Aerobics vs. Weight Training: How to get the body you want

" Aerobics" does not equal Fitness!

Many people engage in a fitness program because they realize that their physical condition has deteriorated over time as a consequence of a sedentary lifestyle. They want to reverse this process and strive to lose a few pounds of fat, tone their muscles and shape up. Even though many of these people are making a considerable effort to achieve their fitness goals, most of them are not quite satisfied with the results of their exercise regimen.

One major reason for this is that they often are not aware of the fact that there are certain underlying principles regarding exercise and activity; one must be aware of these basic concepts in order to design an optimal exercise program.

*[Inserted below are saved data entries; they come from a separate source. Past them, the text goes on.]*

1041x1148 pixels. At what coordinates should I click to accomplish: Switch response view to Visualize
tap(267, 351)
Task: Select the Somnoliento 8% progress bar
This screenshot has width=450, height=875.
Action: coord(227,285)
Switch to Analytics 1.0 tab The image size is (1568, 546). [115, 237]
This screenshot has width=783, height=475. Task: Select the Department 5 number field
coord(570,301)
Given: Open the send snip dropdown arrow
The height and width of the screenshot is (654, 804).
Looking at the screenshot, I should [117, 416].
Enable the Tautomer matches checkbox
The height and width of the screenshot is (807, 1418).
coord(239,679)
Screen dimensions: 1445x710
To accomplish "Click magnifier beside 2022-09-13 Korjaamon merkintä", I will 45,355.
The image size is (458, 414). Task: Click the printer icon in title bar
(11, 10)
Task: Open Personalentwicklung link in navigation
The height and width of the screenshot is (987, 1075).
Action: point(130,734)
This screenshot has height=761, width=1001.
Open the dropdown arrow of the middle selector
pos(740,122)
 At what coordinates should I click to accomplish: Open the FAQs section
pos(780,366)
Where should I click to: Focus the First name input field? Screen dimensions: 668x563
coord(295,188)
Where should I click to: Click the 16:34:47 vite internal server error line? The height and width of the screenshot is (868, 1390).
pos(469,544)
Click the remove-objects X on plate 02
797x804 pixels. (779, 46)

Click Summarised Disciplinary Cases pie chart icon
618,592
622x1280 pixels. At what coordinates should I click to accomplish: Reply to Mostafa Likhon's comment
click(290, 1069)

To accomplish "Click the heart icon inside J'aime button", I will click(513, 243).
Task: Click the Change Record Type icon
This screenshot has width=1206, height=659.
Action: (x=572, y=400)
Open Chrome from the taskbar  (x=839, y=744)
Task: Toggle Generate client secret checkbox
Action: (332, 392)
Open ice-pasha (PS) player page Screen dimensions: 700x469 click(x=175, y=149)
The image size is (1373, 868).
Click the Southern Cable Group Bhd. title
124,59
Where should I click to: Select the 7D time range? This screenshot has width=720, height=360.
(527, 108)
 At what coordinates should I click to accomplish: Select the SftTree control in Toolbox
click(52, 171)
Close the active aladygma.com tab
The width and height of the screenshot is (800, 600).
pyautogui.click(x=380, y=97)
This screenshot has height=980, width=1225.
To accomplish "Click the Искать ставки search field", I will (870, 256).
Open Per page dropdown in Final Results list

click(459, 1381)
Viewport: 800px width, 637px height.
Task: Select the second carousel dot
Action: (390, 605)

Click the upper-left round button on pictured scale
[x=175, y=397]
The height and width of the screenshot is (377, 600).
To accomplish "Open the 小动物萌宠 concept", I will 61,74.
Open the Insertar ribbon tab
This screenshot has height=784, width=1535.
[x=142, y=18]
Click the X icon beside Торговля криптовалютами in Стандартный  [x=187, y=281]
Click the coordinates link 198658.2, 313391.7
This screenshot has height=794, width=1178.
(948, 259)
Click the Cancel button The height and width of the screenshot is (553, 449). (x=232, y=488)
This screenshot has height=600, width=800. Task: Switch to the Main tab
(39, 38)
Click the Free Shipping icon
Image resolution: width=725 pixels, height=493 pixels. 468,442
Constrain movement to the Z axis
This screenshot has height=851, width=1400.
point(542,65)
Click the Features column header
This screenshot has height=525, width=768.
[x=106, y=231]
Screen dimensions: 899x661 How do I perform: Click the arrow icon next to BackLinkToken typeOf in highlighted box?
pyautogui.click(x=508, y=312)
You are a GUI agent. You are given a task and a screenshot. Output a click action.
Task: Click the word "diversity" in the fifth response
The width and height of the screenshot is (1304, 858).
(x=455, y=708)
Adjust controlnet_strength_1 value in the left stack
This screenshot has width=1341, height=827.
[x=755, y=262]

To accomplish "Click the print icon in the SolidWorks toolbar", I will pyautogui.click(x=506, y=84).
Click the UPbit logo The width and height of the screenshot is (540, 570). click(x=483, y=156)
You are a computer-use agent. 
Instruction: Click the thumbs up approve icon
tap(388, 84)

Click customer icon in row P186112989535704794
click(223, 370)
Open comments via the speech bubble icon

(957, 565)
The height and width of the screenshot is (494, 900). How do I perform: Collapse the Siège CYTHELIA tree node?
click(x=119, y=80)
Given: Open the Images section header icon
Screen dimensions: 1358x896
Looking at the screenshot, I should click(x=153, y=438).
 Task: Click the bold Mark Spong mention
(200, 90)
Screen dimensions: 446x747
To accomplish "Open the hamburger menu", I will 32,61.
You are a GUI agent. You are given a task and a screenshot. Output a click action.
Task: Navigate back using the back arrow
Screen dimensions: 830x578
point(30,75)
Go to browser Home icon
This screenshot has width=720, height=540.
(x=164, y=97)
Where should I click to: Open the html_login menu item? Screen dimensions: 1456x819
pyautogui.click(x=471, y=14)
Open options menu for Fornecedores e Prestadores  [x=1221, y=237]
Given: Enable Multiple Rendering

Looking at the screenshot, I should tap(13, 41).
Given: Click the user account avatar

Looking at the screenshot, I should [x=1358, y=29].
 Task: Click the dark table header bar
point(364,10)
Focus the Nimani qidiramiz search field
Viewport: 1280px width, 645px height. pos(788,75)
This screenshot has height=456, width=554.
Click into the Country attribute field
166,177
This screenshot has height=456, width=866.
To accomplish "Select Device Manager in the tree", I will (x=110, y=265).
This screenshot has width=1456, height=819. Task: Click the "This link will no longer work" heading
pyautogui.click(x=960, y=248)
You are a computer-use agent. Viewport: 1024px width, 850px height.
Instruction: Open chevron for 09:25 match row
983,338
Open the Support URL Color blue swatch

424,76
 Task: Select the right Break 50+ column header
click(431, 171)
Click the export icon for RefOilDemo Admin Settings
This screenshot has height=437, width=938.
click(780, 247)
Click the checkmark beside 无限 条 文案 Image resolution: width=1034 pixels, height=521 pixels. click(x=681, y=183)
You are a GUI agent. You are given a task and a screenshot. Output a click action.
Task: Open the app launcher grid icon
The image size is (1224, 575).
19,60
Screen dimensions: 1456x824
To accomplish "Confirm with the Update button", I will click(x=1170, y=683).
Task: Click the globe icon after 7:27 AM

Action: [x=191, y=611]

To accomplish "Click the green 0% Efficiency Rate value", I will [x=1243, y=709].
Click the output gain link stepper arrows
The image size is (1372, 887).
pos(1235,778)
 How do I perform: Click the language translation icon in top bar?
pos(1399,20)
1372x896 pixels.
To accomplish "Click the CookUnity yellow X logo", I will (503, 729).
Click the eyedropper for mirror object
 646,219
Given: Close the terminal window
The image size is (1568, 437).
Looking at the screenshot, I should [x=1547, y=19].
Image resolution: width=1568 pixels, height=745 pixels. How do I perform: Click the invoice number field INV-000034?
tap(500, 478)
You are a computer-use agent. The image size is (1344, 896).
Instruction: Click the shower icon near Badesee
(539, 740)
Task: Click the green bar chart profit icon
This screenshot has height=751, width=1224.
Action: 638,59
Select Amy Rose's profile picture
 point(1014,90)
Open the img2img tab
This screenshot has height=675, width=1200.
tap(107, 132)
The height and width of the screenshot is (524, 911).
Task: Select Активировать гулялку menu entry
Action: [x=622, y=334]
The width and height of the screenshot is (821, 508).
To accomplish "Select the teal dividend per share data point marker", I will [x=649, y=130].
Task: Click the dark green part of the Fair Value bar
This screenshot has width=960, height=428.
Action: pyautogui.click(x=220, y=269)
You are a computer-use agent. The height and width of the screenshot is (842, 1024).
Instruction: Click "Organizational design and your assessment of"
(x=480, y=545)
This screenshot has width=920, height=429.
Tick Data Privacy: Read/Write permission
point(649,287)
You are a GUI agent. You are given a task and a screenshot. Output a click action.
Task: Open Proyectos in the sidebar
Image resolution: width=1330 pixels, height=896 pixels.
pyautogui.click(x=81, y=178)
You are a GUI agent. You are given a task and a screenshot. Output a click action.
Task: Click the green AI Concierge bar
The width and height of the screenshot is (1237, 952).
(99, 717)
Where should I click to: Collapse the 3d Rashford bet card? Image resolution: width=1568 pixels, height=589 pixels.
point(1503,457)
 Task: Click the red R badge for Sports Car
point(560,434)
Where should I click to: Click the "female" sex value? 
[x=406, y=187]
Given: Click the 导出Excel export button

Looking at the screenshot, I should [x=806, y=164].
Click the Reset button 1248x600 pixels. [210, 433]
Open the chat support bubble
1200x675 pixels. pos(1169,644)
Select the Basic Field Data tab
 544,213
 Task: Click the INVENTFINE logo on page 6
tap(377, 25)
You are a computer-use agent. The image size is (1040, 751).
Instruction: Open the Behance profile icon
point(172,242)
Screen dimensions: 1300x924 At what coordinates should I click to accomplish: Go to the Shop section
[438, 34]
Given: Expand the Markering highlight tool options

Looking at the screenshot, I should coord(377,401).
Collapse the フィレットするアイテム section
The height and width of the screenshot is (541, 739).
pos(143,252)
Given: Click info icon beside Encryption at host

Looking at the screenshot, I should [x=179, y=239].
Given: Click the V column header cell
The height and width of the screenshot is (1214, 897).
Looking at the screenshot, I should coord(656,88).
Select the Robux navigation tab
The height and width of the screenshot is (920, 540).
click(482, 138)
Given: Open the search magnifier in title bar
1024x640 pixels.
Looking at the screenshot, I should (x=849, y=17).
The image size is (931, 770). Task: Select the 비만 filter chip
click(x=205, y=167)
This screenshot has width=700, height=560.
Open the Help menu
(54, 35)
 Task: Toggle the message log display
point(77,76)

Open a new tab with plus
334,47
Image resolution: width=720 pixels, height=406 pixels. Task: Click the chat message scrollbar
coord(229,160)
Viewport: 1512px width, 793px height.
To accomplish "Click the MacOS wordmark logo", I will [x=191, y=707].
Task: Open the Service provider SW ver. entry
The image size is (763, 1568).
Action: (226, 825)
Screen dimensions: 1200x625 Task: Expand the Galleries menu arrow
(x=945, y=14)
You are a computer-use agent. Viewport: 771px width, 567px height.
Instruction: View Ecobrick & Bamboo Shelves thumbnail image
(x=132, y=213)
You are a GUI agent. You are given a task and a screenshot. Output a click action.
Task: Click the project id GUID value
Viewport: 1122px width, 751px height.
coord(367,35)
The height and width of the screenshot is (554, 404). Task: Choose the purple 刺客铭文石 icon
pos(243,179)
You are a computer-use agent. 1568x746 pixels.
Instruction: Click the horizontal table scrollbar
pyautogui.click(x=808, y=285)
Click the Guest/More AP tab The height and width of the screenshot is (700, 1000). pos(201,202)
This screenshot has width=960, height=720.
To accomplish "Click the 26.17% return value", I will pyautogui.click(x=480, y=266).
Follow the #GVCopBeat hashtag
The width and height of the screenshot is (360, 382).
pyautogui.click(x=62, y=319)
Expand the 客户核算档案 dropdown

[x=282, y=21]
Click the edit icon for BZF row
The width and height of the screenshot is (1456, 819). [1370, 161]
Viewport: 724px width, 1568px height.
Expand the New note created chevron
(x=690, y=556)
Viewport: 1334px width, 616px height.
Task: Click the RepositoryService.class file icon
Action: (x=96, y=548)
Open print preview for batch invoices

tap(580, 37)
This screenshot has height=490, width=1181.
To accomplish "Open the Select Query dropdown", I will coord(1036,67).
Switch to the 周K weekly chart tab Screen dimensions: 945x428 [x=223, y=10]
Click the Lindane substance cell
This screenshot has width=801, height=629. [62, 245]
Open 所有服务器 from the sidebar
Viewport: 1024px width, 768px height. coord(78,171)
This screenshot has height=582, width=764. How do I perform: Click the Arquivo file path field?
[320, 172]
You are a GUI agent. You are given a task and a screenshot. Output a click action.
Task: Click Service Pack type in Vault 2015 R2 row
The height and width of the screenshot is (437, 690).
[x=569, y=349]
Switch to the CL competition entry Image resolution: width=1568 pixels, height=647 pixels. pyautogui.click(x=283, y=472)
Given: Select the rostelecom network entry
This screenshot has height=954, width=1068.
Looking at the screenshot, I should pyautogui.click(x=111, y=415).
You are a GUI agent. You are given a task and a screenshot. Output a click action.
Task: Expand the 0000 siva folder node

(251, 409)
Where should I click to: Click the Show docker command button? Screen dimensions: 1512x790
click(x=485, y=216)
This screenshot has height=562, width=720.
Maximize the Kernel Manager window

People, who mainly want to lose some fat and shape up, often rely too heavily on aerobic types of activities to achieve their fitness goals. An exercise regimen, aimed at achieving a lean, shapely physique and improving general fitness, should, however, be based on a sound weight training program rather than focusing on aerobics.

In order to be most successful, the main focus of a basic weight training session should be on making the major muscle groups, such as thighs, chest and upper back systematically work against gradually progressive resistance, before moving on to train smaller muscle groups such as shoulders, arms and abdominals. Regular systematic weight training, emphasizing the major muscle groups, helps to increase your body's metabolism, which is the best guarantee and long term insurance against regaining lost fat. Cardiovascular activities, performed over prolonged time serve as a beneficial supplement to any weight training and general fitness program, as they are a great means to increase cardio-respiratory efficiency and burn some excess calories, especially when performed after a correctly designed weight training session of appropriate intensity.

The reason that aerobics should be performed after weight training is to ensure that maximum energy is available during the weight training session.

A major misunderstanding is that cardiovascular activity aimed at burning fat should be performed at a low level of intensity (ca. 60% of maximum heart-rate) to be most efficient. In fact, it is just the opposite. You should rather work so hard that you are breathing hard throughout your aerobic activity; the harder you breathe, the more energy you expend and the more fat-calories you burn, because you are doing more work.